To start off with, let’s load data and libs:
library(tidyverse)
Loading tidyverse: ggplot2
Loading tidyverse: tibble
Loading tidyverse: tidyr
Loading tidyverse: readr
Loading tidyverse: purrr
Loading tidyverse: dplyr
Conflicts with tidy packages -----------------------------------------------
filter(): dplyr, stats
lag(): dplyr, stats
library(CKMRsim)
library(stringr)
#meta <- readRDS("../data/processed/meta-data-tibble.rds") # not worrying about meta data right now...
genos <- readRDS("../data/processed/called_genos_na_explicit.rds") #%>%
#filter(NMFS_DNA_ID %in% meta$NMFS_DNA_ID) # drop those we don't have meta data for
samples <- readRDS("../data/processed/sample-sheet-tibble.rds") #%>%
#filter(NMFS_DNA_ID %in% meta$NMFS_DNA_ID)
I’m not sure if there are any of these, but best to leave it in here… particularly for the re-genotyped fish from Brittany’s OSU samples.
Now, here is a harder operation: if an individual is multiply-genotyped, take the genotype with the highest total read depth.
# slow-ish function to get the total read depth column
tdepth <- function(a, d) {
if(any(is.na(a))) {
return(NA)
}
if(a[1]==a[2]) {
return(d[1])
} else {
return(d[1] + d[2])
}
}
# this takes the highest read-depth instance of each duplicately-genotyped individual.
geno_one_each <- genos %>%
group_by(NMFS_DNA_ID, locus, gtseq_run, id) %>%
mutate(total_depth = tdepth(allele, depth)) %>%
ungroup() %>%
arrange(NMFS_DNA_ID, locus, total_depth, gtseq_run, id, depth) %>%
group_by(NMFS_DNA_ID, locus) %>%
mutate(rank = 1:n()) %>%
ungroup() %>%
filter(rank <= 2)
# read in a list of the 6 loci
to_remove <- read_csv("../data/loci_to_remove.csv")

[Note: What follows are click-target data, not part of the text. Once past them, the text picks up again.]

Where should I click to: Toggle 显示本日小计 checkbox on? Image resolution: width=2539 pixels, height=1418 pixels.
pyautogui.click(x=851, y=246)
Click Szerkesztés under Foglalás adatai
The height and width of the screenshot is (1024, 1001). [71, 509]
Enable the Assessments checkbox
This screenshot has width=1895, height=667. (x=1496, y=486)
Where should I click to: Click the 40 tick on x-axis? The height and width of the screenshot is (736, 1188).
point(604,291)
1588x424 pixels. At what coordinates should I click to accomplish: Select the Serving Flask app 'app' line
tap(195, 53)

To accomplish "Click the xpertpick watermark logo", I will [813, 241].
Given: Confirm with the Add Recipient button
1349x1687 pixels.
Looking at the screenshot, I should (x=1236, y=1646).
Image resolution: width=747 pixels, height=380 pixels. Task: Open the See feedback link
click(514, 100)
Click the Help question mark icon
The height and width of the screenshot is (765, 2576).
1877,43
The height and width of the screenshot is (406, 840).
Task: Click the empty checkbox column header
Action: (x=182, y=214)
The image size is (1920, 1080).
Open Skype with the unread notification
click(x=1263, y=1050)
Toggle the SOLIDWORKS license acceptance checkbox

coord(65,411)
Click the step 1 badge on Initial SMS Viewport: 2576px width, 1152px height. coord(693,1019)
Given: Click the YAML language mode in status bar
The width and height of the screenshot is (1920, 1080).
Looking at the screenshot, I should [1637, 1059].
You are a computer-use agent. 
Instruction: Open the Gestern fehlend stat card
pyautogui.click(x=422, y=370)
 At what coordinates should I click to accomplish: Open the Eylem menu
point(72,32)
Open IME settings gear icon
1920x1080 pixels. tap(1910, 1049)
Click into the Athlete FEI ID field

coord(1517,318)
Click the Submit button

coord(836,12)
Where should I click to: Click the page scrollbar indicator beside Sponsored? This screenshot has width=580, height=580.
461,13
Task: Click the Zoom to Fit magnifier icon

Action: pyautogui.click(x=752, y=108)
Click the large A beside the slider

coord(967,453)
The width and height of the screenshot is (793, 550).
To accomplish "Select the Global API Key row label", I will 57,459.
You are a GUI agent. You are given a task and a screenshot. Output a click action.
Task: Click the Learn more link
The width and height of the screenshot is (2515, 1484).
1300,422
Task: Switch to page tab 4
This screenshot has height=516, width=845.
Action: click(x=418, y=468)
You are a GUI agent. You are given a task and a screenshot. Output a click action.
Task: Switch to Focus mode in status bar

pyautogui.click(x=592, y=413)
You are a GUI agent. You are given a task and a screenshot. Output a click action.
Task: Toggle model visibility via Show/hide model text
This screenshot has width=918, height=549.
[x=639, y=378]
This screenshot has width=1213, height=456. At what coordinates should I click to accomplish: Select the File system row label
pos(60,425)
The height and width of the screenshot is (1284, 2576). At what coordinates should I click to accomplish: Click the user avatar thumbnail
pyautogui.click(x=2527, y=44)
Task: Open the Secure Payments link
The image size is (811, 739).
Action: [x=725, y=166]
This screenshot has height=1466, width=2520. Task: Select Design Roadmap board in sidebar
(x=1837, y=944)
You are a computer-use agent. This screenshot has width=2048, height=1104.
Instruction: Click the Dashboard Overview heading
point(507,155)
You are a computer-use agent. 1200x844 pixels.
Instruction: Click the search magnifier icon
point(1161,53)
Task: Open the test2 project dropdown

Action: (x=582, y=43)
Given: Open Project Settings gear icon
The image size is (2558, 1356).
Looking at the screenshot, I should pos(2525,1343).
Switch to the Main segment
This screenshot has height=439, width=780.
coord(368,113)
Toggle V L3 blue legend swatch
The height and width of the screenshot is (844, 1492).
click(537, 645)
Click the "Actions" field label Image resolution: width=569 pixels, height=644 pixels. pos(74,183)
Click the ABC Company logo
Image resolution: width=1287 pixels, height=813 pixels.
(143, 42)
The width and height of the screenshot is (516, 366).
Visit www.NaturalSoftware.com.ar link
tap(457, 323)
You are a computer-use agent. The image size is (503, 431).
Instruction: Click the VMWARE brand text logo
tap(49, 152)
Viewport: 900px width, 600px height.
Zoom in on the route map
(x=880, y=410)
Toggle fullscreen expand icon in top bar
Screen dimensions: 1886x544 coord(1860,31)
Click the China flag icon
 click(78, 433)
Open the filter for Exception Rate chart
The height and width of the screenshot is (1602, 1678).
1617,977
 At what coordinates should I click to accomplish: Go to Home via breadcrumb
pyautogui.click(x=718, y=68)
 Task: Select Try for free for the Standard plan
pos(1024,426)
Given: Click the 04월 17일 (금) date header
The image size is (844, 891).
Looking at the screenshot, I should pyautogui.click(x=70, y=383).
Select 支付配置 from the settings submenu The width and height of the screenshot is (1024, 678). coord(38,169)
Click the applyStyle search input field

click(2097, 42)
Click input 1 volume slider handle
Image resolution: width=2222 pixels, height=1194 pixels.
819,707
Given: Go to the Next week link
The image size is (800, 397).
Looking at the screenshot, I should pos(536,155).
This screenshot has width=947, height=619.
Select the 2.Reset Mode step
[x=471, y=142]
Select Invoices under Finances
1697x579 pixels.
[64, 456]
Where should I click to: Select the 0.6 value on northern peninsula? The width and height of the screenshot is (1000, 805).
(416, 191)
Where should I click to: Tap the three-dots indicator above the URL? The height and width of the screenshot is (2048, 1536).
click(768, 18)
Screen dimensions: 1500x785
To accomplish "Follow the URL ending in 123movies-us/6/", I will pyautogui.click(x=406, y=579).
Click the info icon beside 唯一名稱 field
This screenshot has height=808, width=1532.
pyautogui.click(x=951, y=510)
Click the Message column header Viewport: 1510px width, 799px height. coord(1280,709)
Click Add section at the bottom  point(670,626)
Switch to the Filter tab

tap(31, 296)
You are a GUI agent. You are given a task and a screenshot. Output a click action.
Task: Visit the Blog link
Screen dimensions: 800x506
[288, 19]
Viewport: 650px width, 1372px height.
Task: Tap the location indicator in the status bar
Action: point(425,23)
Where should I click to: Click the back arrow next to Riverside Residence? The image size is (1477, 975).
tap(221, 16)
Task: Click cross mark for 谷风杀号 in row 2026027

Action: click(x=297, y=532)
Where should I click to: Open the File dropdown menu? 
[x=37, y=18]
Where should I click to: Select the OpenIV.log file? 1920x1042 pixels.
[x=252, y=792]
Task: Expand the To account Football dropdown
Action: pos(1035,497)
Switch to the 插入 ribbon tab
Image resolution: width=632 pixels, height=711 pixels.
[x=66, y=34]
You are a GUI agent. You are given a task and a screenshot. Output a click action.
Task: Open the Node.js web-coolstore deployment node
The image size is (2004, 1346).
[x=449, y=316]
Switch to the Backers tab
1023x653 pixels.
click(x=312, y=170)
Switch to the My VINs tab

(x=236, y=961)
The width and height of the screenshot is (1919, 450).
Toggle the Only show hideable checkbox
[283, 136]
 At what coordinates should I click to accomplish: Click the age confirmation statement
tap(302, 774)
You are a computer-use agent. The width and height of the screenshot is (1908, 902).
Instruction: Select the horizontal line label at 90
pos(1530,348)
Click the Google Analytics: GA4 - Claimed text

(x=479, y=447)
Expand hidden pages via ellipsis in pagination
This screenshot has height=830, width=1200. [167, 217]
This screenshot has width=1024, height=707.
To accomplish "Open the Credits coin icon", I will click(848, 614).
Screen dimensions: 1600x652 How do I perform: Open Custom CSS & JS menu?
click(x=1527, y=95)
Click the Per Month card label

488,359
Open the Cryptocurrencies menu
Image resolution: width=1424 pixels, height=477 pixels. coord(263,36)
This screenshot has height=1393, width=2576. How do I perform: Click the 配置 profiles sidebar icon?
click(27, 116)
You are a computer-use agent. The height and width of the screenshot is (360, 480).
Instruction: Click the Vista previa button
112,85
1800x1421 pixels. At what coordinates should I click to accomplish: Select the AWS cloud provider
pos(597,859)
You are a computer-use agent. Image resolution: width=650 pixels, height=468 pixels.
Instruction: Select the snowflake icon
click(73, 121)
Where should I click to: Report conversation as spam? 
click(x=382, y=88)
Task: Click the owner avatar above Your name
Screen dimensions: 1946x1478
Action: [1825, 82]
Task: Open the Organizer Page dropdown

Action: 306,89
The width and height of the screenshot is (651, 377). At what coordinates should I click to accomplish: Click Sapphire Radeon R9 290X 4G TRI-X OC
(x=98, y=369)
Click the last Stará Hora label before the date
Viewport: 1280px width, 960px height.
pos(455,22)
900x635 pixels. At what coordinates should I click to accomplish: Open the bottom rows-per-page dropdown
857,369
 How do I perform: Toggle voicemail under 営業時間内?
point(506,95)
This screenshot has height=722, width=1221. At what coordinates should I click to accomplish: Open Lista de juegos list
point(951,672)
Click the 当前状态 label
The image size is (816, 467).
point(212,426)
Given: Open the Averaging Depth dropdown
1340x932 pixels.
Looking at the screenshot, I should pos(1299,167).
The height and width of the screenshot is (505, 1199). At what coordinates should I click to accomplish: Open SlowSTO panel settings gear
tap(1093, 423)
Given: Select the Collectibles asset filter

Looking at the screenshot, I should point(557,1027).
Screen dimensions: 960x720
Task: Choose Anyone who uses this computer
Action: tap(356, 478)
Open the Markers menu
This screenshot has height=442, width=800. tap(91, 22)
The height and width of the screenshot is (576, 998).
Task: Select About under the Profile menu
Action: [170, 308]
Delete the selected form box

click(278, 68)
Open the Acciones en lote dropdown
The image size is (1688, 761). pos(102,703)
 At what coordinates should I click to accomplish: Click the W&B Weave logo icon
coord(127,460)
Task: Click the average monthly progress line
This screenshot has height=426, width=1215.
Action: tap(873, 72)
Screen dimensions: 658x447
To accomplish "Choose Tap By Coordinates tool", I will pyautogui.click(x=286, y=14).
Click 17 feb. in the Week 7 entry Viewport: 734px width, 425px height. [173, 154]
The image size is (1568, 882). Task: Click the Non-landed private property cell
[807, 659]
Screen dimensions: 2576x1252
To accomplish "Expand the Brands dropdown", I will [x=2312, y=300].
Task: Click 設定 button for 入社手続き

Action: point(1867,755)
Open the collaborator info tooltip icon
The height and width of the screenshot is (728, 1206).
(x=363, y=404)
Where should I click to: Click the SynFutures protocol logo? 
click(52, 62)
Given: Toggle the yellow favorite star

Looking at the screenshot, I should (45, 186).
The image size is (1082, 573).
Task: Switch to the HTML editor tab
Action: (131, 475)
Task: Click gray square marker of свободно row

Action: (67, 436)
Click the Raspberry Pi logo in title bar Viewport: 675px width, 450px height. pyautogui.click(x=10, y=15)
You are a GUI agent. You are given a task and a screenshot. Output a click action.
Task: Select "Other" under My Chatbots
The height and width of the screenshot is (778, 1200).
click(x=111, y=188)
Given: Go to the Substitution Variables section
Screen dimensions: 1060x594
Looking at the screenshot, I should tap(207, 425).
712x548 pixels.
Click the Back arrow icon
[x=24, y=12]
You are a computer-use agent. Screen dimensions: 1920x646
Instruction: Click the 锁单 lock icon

Parsed with column specification:
cols(
locus = col_character()
)
# only keep the loci that are not those 6
keepers <- geno_one_each %>%
anti_join(., to_remove, by = "locus")
# that should leave 90 loci
Now, toss out any individual with fewer than 75 non-missing loci
no_hi_missers <- keepers %>%
group_by(NMFS_DNA_ID) %>%
filter(sum(!is.na(allele)) >= (75*2))
So, we started with 1674 and after filtering out indivs with fewer than 75 genotyped loci, we were left with 1436 individuals. Those are the ones that we will run through rubias to identify to species.
# read in genotypes identified to species using rubias
spp <- read_csv("../data/reported_haplotype_SebSppID_11102017.csv")
Missing column names filled in: 'X1' [1]Parsed with column specification:
cols(
X1 = col_integer(),
group = col_character(),
locus = col_character(),
indiv.ID = col_character(),
haplotype.1 = col_character(),
haplotype.2 = col_character(),
read.depth.1 = col_integer(),
read.depth.2 = col_integer(),
potential.issue = col_integer(),
obs.freq = col_double(),
expected.freq = col_double()
)
select_spp <- spp %>%
select(group, locus, indiv.ID, haplotype.1, haplotype.2)
spp.id <- select_spp %>%
gather("gene_copy", "allele", 4:5) %>%
mutate(gene_copy = ifelse(gene_copy == "haplotype.1", 1, 2))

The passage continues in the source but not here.